** Opening RECORD SET block **
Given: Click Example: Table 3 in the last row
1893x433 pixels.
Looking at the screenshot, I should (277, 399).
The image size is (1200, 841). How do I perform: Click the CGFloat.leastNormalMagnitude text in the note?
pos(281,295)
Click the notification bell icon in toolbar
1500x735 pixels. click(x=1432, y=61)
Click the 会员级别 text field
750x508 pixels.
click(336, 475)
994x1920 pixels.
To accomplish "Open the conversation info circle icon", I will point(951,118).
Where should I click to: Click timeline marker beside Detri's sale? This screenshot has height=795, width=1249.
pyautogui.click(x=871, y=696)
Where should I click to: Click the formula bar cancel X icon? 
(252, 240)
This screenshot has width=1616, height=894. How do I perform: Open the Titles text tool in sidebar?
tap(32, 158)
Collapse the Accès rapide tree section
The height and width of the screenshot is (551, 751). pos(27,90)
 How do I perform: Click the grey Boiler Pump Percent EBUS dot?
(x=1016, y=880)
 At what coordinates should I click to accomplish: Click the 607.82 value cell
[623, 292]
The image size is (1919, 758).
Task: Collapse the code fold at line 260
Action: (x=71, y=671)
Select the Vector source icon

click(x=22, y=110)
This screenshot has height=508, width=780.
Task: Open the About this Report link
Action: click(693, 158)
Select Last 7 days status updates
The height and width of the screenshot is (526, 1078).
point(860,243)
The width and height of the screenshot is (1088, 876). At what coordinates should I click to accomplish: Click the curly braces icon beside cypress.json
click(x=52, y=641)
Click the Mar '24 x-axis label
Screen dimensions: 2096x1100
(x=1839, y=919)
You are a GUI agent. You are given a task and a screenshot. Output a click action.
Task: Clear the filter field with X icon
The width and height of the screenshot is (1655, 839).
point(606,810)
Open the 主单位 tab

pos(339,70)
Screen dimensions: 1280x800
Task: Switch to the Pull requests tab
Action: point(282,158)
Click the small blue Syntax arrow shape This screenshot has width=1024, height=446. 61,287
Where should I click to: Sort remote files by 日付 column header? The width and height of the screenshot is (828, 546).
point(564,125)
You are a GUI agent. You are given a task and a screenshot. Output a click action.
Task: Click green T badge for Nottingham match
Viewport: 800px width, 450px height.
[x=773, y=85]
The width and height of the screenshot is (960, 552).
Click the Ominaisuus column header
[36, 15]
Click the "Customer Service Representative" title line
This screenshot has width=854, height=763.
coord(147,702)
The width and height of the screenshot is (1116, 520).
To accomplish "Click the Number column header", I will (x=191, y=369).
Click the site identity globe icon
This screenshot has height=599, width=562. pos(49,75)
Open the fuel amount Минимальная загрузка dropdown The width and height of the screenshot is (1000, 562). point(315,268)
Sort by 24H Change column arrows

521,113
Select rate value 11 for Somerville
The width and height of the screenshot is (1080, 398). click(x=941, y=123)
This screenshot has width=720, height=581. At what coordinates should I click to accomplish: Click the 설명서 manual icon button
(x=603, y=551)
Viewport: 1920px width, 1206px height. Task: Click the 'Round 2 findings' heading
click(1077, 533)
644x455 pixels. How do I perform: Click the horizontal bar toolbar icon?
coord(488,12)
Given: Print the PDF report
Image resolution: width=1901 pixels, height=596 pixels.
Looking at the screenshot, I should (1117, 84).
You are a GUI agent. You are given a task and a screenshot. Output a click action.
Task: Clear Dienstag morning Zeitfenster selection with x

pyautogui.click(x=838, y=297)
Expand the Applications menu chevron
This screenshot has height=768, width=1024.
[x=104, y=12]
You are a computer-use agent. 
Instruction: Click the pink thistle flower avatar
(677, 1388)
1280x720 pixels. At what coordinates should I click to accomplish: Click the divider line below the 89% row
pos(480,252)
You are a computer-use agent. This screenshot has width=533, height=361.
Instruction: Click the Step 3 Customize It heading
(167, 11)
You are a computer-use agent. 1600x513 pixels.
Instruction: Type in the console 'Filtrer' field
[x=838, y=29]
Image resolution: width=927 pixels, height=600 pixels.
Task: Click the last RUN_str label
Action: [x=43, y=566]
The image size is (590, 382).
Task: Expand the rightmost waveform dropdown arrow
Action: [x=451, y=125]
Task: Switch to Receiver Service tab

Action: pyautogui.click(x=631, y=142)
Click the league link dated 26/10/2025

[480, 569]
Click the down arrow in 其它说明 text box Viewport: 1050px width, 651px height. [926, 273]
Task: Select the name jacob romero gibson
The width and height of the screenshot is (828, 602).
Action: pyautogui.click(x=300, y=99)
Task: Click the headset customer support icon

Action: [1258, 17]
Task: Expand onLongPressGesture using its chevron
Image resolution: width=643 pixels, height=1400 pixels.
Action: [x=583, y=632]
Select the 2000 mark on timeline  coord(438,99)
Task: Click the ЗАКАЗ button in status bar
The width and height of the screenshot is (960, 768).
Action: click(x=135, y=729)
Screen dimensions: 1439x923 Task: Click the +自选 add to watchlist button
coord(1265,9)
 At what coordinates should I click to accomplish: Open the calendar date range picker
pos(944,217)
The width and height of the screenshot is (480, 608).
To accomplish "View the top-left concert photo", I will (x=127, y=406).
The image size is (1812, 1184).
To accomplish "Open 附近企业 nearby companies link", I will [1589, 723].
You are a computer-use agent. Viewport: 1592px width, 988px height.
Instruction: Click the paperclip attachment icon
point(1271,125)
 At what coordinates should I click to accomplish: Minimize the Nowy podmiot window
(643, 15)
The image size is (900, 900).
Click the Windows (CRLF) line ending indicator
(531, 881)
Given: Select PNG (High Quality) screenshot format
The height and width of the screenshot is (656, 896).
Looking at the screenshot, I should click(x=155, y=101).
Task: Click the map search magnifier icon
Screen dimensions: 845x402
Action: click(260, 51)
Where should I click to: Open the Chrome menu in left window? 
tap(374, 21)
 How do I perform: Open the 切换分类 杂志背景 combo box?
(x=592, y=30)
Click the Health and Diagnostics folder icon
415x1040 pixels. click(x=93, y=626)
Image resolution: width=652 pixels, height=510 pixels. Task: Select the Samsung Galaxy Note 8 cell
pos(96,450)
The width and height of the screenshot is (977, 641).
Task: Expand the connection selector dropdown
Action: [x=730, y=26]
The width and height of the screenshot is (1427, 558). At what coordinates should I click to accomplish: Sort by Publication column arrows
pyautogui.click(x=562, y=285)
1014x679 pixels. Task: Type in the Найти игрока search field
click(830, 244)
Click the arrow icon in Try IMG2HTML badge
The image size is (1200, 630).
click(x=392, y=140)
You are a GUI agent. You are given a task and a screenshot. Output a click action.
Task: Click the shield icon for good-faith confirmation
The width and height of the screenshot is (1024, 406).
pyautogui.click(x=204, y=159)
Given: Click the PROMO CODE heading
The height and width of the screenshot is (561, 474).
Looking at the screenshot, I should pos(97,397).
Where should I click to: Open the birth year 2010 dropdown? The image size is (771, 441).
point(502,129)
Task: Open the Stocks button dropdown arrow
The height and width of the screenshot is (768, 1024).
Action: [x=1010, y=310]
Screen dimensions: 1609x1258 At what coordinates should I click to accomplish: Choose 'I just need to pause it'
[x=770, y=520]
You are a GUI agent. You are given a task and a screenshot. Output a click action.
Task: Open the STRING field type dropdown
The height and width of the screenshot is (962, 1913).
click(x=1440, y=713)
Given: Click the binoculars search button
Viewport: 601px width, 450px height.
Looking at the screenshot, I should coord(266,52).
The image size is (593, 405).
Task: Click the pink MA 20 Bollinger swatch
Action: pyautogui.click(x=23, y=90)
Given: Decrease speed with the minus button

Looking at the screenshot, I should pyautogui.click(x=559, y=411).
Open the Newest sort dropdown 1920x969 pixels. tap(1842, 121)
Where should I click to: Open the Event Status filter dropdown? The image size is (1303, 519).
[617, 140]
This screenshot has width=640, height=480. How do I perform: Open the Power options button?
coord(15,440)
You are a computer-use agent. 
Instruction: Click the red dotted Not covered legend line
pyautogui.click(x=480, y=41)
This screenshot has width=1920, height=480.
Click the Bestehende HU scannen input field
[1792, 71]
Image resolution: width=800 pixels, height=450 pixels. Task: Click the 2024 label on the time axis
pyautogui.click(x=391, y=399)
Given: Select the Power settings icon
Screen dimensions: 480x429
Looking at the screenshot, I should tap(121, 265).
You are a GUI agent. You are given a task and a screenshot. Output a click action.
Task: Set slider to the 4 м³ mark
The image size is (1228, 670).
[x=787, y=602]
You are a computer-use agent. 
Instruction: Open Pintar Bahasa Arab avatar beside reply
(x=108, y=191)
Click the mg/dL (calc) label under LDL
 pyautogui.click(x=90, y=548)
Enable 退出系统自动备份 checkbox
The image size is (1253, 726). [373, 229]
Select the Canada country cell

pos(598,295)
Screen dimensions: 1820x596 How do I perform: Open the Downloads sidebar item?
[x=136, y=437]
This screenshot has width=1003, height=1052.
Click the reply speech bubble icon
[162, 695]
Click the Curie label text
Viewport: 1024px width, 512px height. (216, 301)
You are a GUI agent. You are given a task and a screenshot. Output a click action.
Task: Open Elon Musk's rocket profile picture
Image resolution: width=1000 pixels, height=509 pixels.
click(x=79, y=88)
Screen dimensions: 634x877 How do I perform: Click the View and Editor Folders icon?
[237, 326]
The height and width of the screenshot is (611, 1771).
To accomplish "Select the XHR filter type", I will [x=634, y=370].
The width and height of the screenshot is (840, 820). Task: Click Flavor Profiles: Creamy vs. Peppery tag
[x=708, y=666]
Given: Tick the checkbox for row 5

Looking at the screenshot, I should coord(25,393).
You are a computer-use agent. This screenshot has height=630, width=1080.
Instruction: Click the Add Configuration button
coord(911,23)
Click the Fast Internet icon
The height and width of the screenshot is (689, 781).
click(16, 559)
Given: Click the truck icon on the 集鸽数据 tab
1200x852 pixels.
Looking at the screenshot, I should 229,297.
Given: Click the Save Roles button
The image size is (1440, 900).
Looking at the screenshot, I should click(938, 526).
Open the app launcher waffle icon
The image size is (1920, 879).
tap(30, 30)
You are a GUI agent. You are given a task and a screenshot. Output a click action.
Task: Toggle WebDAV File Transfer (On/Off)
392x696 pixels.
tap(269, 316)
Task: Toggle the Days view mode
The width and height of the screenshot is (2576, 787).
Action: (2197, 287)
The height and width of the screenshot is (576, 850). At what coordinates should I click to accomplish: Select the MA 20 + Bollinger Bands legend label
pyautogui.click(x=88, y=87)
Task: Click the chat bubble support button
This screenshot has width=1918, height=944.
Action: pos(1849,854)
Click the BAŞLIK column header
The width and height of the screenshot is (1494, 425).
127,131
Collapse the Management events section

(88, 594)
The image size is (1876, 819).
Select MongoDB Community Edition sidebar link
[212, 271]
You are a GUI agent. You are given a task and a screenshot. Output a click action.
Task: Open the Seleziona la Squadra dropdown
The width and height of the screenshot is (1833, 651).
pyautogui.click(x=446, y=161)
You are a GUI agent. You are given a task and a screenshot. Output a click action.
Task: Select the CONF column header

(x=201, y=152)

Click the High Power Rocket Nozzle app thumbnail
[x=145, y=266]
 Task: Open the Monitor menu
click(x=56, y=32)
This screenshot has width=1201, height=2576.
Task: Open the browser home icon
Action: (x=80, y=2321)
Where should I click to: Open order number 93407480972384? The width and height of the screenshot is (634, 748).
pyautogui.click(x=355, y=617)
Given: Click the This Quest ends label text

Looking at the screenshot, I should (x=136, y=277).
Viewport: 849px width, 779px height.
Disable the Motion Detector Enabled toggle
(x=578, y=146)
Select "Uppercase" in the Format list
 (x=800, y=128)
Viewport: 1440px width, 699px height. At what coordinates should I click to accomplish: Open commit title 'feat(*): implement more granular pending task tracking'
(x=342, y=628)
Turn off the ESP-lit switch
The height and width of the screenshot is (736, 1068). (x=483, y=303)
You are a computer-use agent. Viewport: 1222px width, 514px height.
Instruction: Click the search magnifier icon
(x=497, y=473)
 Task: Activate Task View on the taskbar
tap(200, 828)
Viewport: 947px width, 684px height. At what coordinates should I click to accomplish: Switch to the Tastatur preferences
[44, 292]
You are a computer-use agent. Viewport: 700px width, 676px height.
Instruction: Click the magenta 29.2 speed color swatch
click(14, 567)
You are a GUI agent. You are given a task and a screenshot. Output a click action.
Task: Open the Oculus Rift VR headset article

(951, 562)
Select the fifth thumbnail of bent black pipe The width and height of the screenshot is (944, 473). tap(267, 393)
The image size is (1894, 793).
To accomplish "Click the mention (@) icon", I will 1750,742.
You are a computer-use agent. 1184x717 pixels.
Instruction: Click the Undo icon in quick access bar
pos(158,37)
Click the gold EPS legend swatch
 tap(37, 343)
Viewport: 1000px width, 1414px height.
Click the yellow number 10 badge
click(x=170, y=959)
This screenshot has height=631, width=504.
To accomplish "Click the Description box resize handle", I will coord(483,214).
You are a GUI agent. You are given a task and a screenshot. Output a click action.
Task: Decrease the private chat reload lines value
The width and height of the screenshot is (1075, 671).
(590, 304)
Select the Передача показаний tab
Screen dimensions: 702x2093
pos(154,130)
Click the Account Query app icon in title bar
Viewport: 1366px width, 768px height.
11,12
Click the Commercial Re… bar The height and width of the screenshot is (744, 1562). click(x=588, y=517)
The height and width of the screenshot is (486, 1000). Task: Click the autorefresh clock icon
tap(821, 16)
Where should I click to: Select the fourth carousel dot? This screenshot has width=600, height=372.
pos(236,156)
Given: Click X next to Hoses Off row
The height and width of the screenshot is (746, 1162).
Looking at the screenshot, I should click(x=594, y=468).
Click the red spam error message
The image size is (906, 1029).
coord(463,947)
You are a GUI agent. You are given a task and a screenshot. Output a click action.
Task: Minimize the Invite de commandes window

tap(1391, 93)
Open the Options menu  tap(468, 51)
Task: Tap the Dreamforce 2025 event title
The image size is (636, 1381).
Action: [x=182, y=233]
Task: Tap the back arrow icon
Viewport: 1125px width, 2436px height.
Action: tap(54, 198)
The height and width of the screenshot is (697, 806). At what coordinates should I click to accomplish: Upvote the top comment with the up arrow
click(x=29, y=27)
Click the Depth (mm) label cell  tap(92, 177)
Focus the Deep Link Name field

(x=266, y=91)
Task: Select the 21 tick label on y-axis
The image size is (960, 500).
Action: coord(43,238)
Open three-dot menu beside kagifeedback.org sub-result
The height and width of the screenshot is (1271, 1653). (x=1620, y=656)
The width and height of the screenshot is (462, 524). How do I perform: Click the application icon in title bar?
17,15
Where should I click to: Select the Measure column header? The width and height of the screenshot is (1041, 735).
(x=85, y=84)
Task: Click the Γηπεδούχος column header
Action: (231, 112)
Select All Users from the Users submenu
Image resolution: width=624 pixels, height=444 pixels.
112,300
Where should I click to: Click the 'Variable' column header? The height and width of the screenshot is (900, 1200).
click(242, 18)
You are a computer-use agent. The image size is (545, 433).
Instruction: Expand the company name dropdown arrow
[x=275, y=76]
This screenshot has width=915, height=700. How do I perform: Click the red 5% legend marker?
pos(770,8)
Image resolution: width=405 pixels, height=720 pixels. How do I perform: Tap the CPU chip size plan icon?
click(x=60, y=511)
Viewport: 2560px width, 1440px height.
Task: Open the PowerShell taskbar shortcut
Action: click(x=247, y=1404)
** Closing RECORD SET block **
_ACTIVITY_
Where a line of the entries above holds the word "chat", return that line.

_YOUR RESPONSE_
Task: Click the chat bubble support button
Task: Decrease the private chat reload lines value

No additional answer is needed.